Eating disorder prevention as biopedagogy

LaMarre, A., Rice, C., & Jankowski, G. (2017). Eating disorder prevention as biopedagogy. Fat Studies: An Interdisciplinary Journal of Body Weight and Society, 6(3), 241-254. https://doi.org/10.1080/21604851.2017.1286906

 

Abstract

The authors describe eating disorder prevention as biopedagogy: that is, as a set of expectations for how to manage one’s body and self to be a healthy productive citizen. This biopedagogy lands differently on different “bodies of risk”—those of people coded as at risk for eating disorders and those coded as at risk for “obesity” in a social milieu that marks certain bodies, such as those of different sizes, sexualities, ethnicities, socioeconomic statuses, genders, and abilities—as unacceptable.
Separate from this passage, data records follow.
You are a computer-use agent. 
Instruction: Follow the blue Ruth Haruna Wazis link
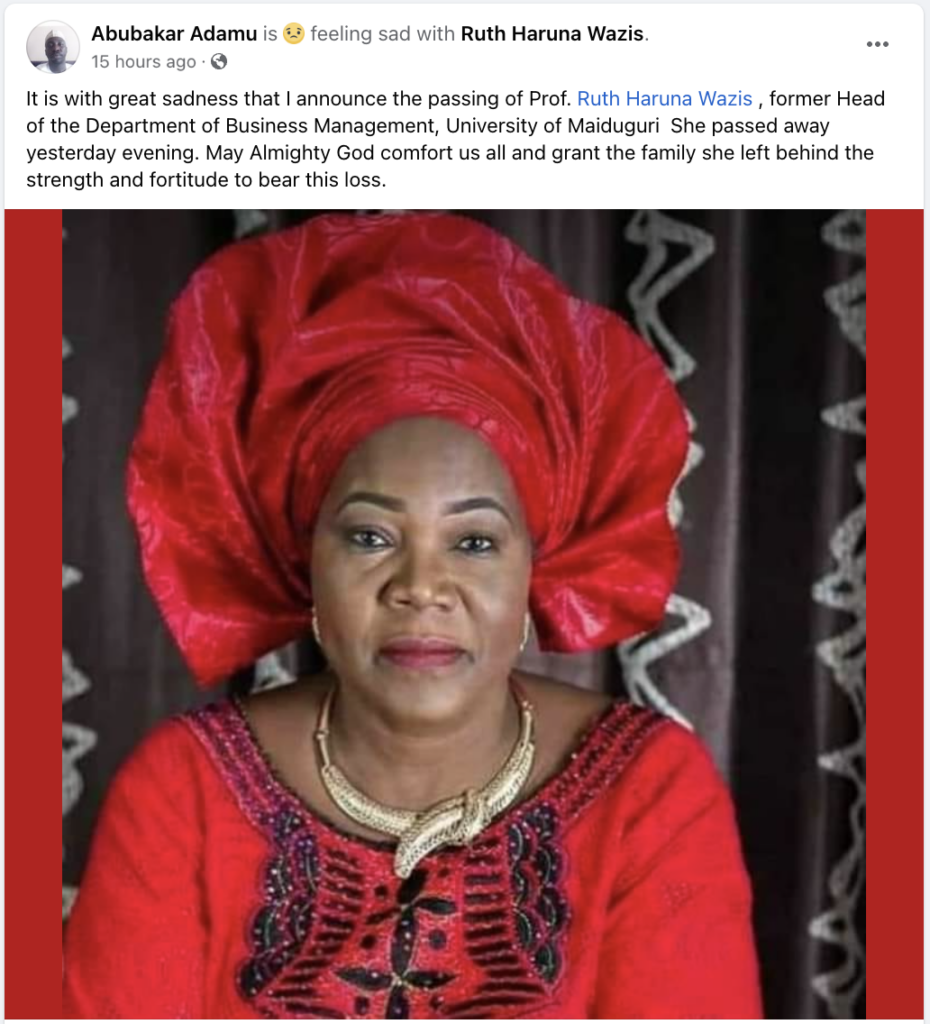point(665,99)
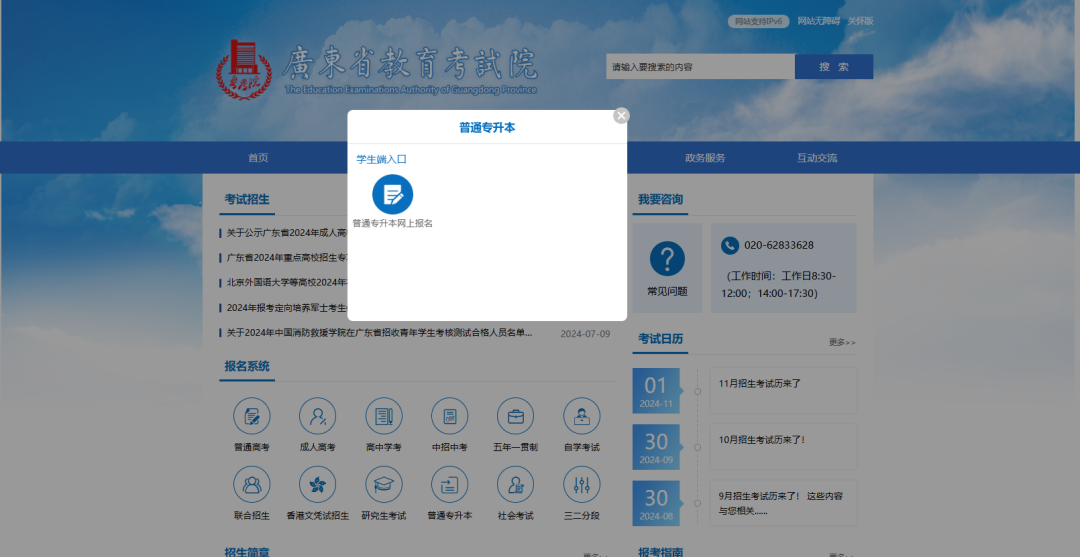Viewport: 1080px width, 557px height.
Task: Select the 自学考试 icon
Action: [581, 416]
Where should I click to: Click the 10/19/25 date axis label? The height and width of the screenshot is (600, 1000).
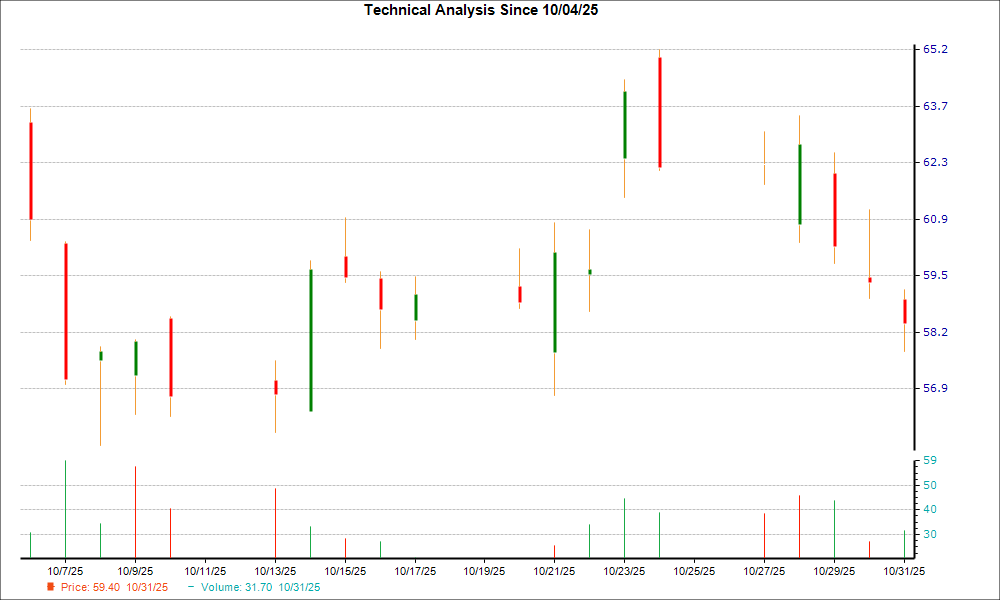point(484,568)
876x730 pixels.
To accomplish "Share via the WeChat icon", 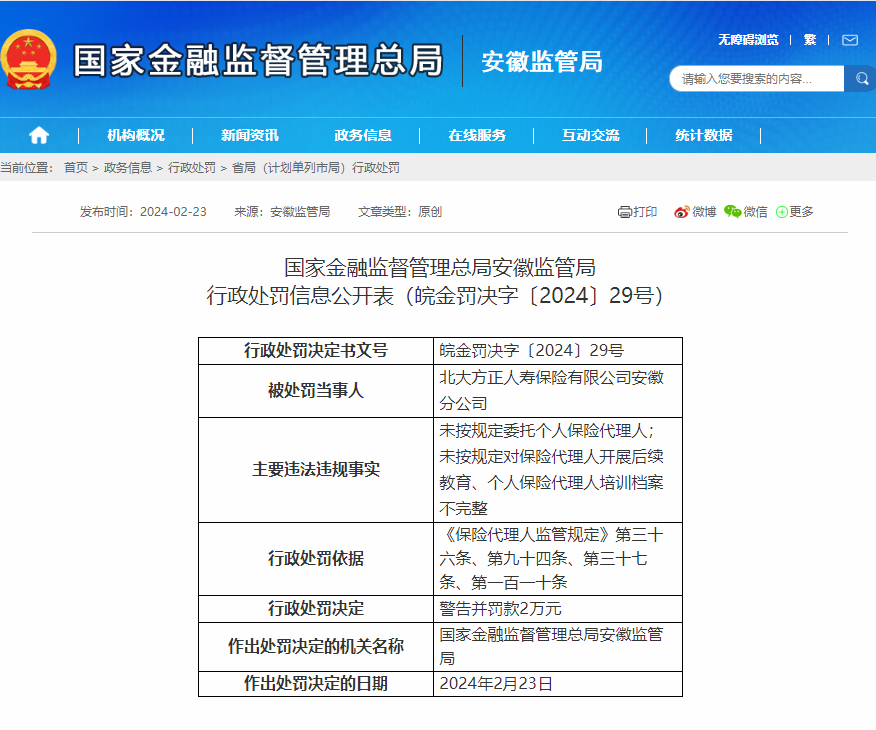I will coord(733,212).
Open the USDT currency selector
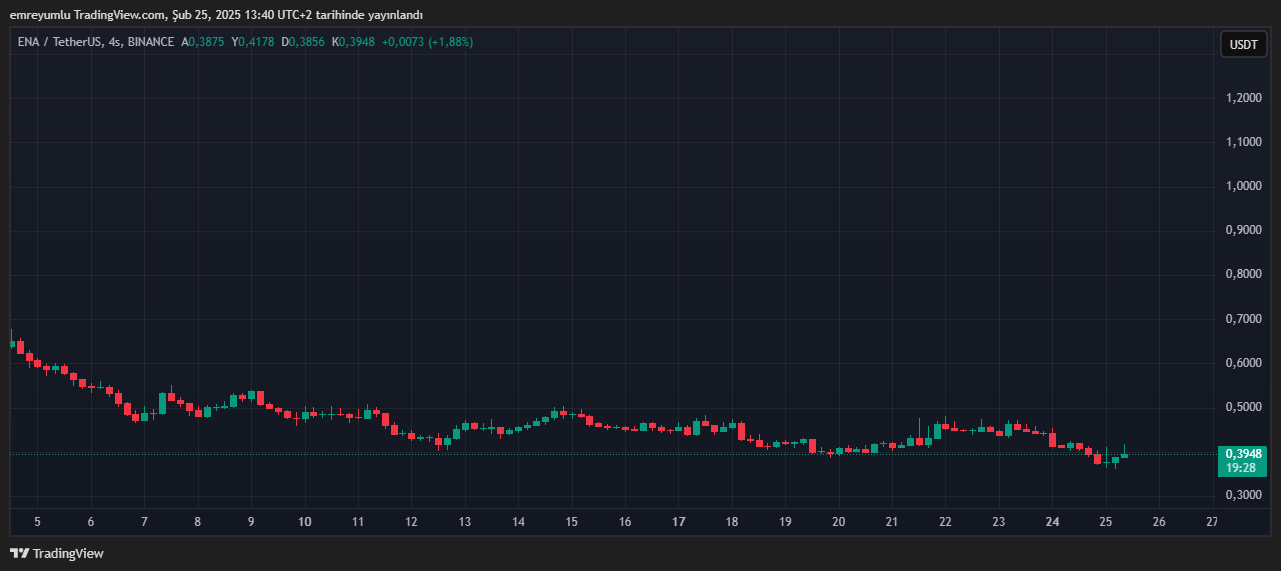Viewport: 1281px width, 571px height. point(1243,44)
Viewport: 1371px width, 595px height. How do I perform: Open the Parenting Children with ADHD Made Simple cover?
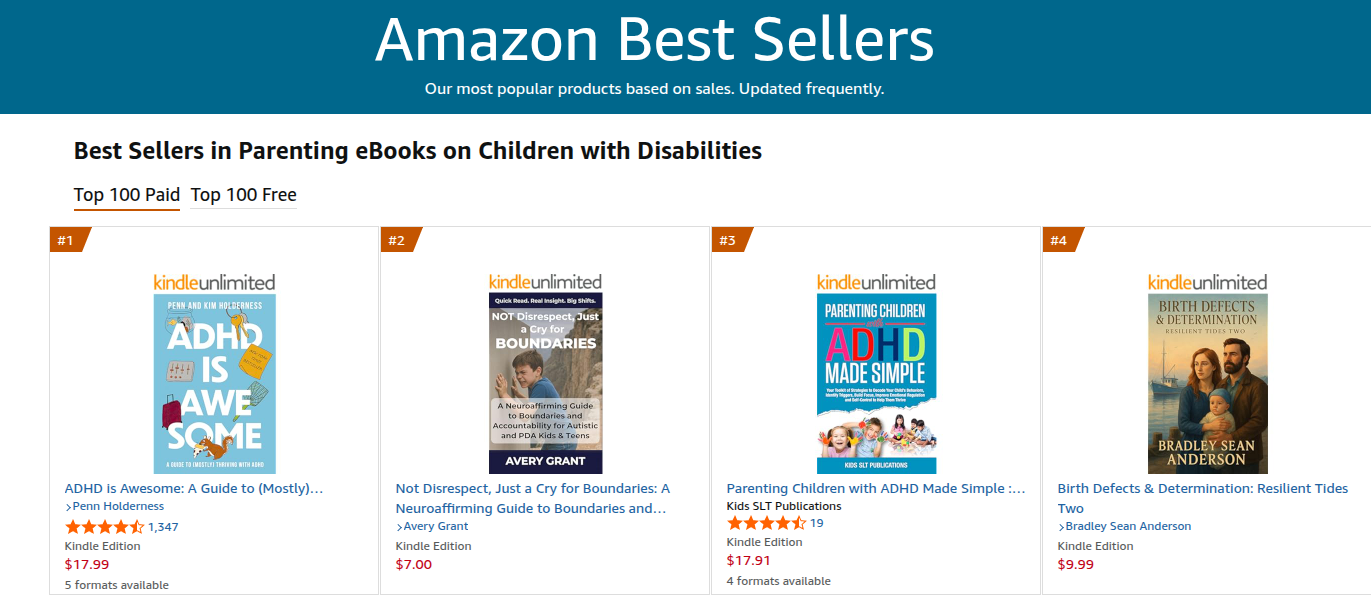pos(876,383)
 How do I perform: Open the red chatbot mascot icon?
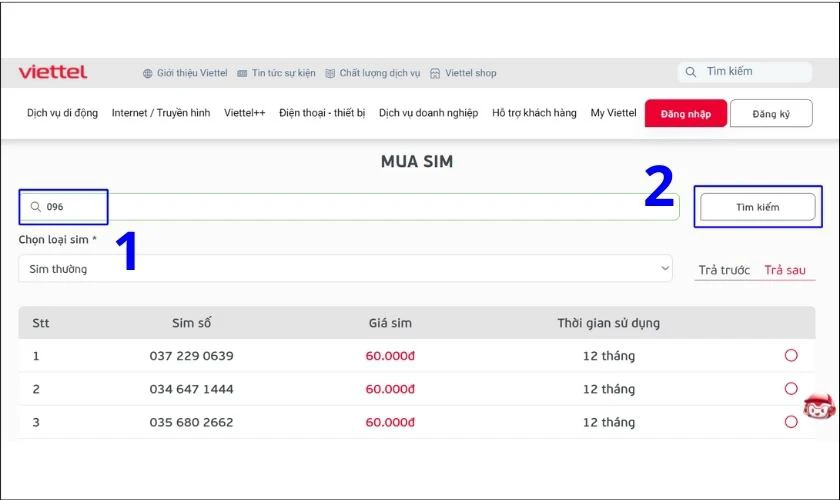819,407
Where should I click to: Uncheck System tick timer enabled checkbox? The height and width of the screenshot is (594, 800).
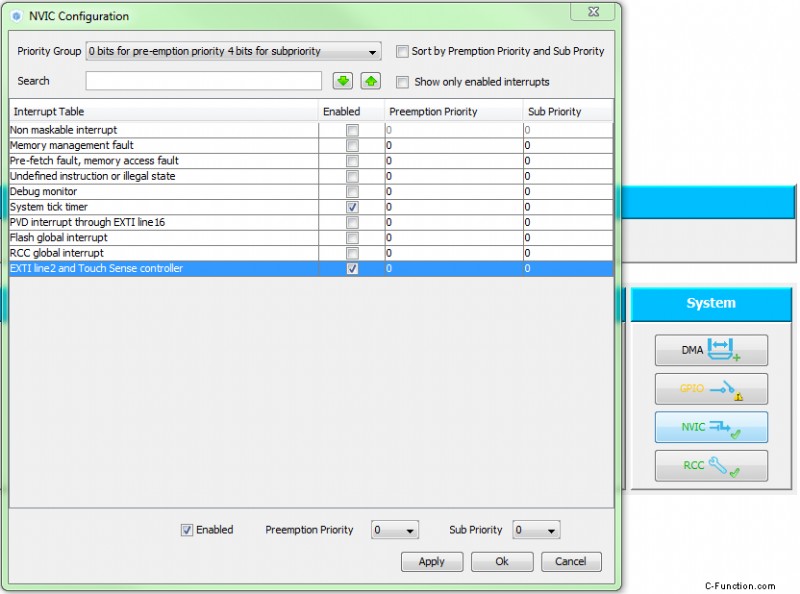pos(352,207)
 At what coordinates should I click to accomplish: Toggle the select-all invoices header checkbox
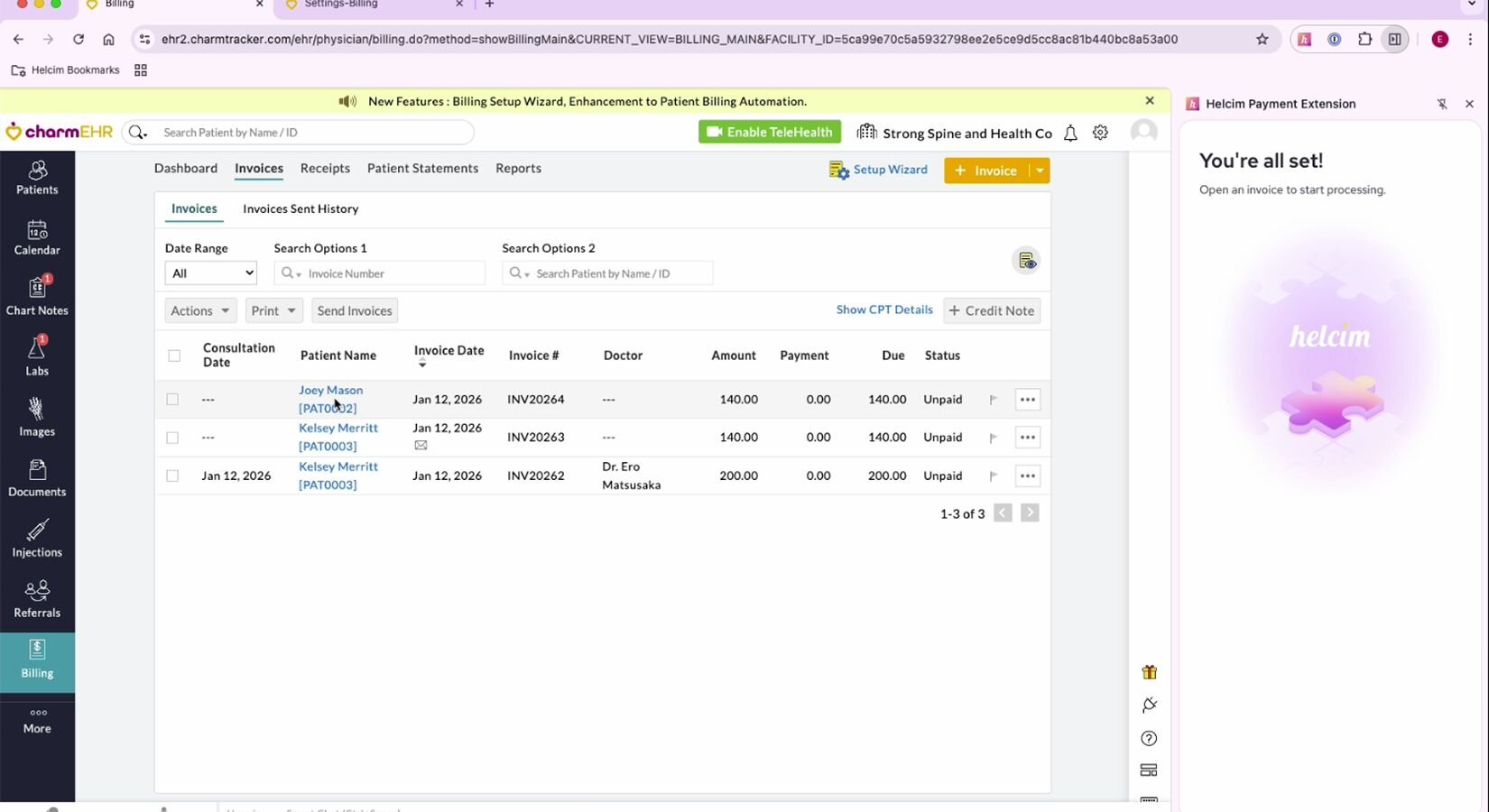[x=174, y=355]
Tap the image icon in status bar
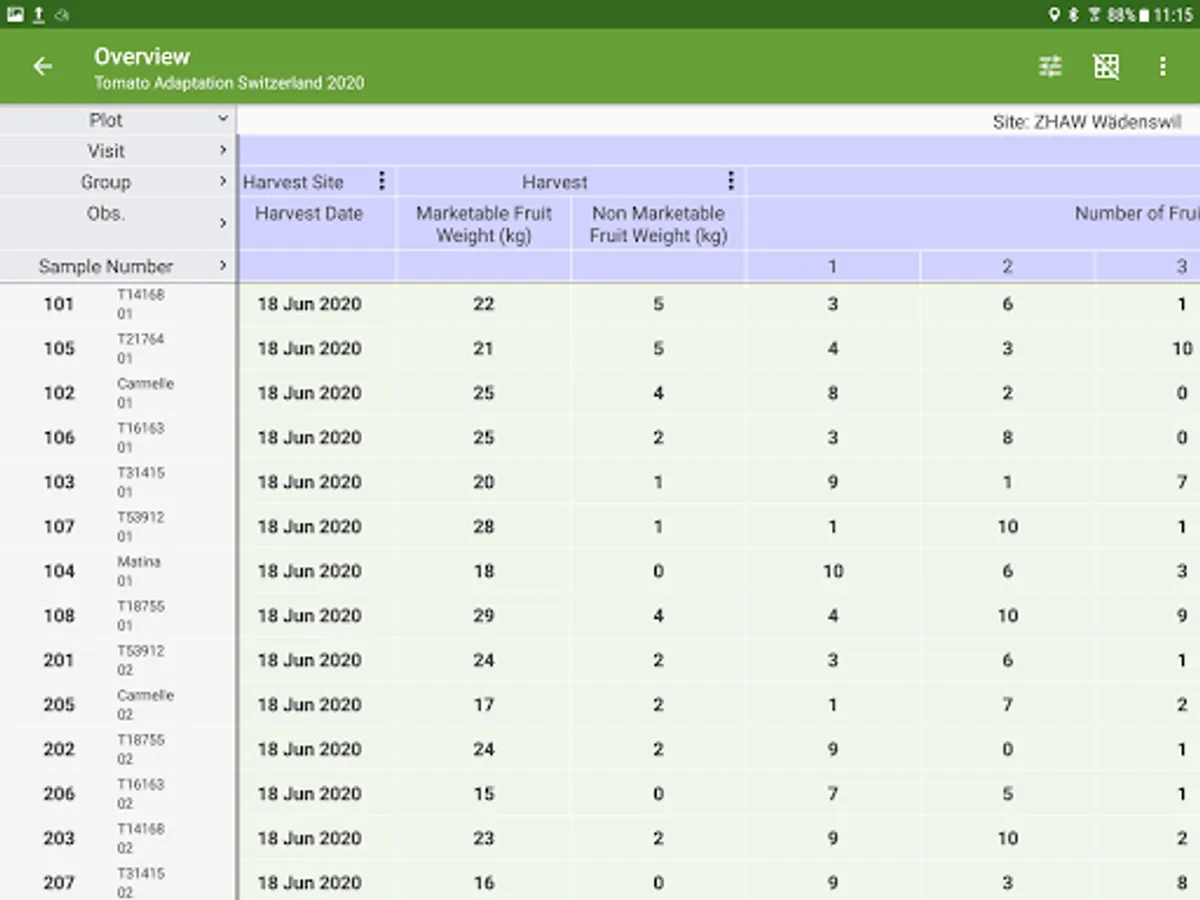This screenshot has height=900, width=1200. [15, 14]
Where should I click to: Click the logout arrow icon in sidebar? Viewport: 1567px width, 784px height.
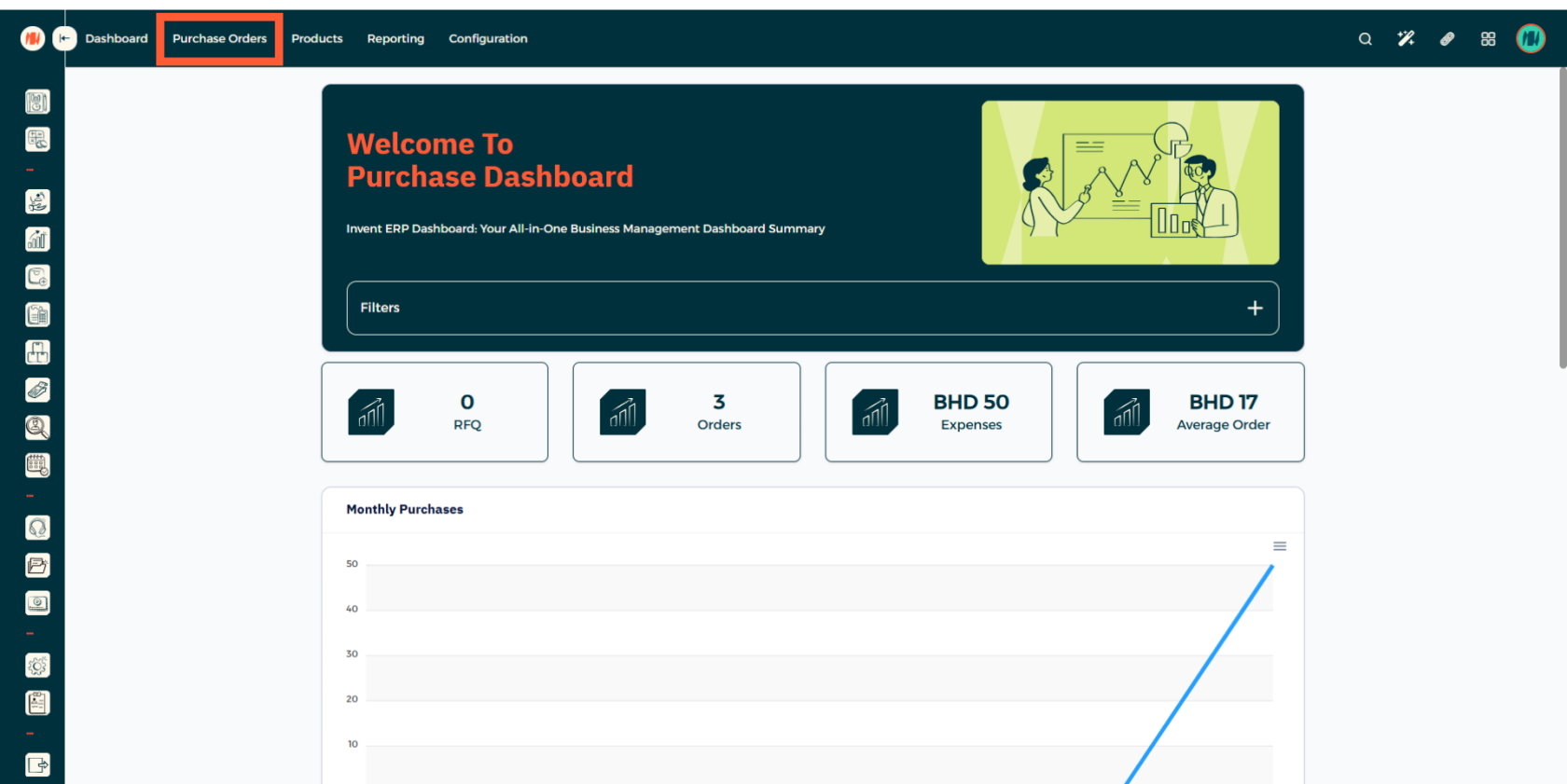pyautogui.click(x=37, y=765)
In theorizing eating disorder prevention as biopedagogy, the authors consider not only the content of prevention messages, but also conventional notions of the normative self that underpin these messages and hence the form that they take, and how this form conflicts with critical perspectives that view subjectivities as dynamic and in flux. The authors argue for a shift to body becoming pedagogies grounded in social justice and intersectional perspectives, suggesting that systemic changes are needed to make diverse bodies welcome.